● **Task data**
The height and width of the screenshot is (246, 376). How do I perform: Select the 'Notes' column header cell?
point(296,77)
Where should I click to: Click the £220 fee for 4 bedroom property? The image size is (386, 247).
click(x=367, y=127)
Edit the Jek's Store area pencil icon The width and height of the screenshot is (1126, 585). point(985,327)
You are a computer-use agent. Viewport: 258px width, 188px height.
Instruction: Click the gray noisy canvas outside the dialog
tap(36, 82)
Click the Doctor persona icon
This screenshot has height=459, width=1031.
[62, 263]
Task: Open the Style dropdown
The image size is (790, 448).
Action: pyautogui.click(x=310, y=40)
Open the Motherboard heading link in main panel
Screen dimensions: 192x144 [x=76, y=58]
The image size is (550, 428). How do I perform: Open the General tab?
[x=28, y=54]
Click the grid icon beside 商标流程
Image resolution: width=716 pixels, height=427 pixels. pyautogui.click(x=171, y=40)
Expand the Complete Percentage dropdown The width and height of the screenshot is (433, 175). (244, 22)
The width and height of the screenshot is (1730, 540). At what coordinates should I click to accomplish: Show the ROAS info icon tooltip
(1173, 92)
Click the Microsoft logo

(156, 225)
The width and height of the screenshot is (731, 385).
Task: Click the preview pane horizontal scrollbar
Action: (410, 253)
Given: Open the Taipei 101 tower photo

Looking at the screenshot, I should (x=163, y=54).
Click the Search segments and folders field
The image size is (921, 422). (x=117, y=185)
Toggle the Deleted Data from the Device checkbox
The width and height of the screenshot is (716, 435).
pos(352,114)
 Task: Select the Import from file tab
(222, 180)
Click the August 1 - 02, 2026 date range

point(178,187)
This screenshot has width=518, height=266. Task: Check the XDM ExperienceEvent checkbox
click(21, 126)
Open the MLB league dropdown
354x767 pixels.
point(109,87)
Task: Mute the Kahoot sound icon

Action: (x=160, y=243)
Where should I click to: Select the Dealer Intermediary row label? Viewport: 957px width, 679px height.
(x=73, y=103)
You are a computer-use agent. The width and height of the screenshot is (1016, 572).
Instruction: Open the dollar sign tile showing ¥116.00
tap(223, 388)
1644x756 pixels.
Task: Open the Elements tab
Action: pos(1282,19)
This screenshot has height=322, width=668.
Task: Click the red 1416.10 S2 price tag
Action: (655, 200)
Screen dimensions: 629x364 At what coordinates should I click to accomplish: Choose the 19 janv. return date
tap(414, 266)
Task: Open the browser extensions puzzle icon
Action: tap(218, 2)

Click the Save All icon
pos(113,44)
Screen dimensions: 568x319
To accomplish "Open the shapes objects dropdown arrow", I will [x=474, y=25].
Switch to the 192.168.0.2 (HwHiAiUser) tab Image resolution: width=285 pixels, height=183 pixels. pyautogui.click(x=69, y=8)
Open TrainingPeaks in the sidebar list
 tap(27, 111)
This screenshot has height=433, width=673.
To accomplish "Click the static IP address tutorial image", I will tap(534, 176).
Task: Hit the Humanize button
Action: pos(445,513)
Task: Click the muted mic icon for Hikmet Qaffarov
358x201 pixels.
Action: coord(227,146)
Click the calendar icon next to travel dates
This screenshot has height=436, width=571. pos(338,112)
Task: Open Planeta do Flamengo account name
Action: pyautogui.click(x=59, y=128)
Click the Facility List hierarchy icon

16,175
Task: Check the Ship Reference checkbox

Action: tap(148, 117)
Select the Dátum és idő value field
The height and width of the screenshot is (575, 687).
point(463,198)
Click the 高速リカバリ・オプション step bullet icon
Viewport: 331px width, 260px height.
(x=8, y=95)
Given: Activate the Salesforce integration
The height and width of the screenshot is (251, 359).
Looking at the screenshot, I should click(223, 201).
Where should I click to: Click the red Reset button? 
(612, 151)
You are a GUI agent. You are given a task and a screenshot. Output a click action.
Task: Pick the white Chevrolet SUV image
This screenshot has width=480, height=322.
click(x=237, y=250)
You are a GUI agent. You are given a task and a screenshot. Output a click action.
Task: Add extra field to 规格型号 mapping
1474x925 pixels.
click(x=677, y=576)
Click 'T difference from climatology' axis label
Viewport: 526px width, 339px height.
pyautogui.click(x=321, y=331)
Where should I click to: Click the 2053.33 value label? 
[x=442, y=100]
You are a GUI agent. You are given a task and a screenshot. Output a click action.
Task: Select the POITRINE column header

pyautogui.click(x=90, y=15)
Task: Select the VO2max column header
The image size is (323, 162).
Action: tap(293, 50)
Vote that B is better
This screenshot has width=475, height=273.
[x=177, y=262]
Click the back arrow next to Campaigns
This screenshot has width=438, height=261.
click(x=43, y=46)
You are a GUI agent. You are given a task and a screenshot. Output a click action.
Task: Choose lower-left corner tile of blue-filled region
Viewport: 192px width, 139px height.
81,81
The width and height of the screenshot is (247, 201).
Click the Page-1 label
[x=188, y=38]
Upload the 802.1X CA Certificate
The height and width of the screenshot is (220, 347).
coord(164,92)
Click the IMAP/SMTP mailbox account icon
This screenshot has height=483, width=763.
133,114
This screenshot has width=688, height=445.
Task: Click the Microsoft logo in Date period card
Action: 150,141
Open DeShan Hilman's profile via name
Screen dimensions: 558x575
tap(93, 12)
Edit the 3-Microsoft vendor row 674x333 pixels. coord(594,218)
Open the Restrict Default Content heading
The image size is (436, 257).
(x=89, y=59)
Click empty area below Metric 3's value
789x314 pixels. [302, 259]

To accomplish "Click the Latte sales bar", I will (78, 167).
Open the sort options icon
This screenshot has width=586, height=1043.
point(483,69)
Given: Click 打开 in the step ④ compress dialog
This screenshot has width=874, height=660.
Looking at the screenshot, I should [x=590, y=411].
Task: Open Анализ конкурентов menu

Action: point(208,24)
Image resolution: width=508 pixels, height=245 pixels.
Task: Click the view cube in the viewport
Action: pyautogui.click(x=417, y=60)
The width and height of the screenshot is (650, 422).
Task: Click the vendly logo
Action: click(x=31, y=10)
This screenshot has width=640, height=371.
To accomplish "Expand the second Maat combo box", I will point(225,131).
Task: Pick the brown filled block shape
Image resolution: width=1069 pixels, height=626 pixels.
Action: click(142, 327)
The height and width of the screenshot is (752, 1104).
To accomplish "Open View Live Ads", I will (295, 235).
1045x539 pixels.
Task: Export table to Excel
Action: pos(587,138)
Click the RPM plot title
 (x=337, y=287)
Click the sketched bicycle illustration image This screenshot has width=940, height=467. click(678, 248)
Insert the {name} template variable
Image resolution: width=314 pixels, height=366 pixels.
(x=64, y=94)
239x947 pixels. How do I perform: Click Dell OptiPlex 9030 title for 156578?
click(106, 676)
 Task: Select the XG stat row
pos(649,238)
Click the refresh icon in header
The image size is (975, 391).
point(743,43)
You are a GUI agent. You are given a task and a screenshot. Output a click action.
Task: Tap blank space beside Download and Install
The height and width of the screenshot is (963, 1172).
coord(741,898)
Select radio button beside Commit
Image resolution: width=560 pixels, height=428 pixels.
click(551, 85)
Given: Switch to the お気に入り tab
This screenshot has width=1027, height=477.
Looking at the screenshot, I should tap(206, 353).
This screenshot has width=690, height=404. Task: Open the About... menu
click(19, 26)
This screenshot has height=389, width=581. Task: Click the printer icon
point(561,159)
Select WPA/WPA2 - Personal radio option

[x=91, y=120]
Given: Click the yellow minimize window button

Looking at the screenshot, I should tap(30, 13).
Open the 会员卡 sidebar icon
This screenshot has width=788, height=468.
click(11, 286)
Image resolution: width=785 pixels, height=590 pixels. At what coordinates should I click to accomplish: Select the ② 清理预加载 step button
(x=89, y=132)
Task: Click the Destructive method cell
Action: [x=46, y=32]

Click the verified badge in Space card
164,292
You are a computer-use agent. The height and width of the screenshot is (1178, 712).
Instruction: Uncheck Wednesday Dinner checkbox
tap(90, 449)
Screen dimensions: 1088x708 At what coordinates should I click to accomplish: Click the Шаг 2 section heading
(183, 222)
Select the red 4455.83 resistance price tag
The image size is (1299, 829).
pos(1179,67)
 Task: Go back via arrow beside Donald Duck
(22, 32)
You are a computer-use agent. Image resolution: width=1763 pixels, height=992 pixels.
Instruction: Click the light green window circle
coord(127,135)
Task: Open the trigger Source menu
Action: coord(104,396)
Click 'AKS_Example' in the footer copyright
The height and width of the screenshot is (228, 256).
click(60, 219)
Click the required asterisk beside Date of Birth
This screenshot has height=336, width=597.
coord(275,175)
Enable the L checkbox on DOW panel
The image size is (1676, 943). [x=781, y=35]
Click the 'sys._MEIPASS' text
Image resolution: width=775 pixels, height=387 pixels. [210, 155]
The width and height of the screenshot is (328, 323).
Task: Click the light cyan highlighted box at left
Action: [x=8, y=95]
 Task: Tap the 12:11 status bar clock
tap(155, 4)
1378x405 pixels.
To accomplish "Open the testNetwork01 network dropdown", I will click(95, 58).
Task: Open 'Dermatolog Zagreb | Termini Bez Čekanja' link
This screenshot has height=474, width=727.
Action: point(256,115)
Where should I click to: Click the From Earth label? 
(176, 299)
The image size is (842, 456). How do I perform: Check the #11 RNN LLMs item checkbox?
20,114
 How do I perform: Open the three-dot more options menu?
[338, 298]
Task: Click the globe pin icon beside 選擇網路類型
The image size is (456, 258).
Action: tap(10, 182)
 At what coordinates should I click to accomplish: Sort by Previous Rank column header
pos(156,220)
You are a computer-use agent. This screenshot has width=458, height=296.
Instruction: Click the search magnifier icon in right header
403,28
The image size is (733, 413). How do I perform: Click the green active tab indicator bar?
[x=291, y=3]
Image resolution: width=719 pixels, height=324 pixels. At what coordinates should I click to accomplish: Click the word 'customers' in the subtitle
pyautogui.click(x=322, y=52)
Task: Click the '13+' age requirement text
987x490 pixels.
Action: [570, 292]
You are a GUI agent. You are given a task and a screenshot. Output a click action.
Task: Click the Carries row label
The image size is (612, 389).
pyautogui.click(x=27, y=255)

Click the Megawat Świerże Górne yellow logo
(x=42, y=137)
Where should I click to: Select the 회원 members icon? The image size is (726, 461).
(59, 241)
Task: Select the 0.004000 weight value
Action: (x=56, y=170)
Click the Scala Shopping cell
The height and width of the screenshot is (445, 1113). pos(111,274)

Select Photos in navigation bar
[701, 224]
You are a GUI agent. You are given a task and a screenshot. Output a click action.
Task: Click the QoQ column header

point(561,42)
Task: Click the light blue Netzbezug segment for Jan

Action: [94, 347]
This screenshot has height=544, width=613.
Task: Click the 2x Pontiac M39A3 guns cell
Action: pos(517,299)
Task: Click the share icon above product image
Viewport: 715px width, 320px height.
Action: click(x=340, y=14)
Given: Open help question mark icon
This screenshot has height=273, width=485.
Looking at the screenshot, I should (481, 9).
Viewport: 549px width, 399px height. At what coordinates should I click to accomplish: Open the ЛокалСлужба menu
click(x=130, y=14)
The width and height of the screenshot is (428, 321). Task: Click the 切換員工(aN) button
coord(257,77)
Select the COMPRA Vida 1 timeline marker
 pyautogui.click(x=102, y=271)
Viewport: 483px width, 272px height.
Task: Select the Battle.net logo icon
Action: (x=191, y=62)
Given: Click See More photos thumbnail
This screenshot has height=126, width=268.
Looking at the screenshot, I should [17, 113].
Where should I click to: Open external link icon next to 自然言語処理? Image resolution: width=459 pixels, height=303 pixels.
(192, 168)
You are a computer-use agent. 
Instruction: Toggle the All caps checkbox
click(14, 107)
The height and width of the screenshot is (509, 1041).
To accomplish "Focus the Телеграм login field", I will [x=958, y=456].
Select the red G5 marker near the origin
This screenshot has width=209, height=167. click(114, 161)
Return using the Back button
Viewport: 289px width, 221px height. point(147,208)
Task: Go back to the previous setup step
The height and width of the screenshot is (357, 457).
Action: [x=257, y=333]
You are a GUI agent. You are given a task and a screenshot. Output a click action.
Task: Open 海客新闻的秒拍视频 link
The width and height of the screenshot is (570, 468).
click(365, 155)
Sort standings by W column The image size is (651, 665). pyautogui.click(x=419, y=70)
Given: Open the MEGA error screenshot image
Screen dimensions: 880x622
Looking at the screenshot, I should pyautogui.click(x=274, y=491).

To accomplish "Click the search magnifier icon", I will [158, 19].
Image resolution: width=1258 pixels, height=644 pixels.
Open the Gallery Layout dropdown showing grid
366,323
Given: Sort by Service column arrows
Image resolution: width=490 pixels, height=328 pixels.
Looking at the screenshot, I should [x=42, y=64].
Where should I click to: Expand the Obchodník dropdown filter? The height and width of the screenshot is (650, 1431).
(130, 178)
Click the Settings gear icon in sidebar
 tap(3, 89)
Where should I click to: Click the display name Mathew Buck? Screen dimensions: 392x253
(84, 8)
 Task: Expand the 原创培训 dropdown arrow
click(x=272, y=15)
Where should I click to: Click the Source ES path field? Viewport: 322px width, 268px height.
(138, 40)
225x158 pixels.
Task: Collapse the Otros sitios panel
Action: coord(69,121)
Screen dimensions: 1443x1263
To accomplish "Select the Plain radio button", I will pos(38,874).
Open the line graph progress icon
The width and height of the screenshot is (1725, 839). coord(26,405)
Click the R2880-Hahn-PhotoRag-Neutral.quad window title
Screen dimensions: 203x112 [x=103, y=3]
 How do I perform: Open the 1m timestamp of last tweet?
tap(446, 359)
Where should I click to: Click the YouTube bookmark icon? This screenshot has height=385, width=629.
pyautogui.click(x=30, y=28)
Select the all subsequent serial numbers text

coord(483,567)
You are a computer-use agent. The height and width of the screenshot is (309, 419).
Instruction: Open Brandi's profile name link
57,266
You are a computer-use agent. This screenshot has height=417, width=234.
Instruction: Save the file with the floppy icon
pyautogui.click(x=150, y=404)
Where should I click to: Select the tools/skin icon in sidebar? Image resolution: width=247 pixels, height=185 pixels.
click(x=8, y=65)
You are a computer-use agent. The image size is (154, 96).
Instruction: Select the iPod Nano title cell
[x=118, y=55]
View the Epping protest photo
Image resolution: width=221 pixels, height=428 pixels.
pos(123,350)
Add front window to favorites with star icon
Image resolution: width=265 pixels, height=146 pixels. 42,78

● **Instructions to follow**
Restate word for word the entries above from the line with "You are a computer-use agent. Image" through the line with "1378x405 pixels.", inclusive, leaving out everything else.

● **Exercise solution**
You are a computer-use agent. Image resolution: width=1763 pixels, height=992 pixels.
Instruction: Click the light green window circle
coord(127,135)
Task: Open the trigger Source menu
Action: coord(104,396)
Click 'AKS_Example' in the footer copyright
The height and width of the screenshot is (228, 256).
click(60, 219)
Click the required asterisk beside Date of Birth
This screenshot has height=336, width=597.
coord(275,175)
Enable the L checkbox on DOW panel
The image size is (1676, 943). [x=781, y=35]
Click the 'sys._MEIPASS' text
Image resolution: width=775 pixels, height=387 pixels. [210, 155]
The width and height of the screenshot is (328, 323).
Task: Click the light cyan highlighted box at left
Action: [x=8, y=95]
 Task: Tap the 12:11 status bar clock
tap(155, 4)
1378x405 pixels.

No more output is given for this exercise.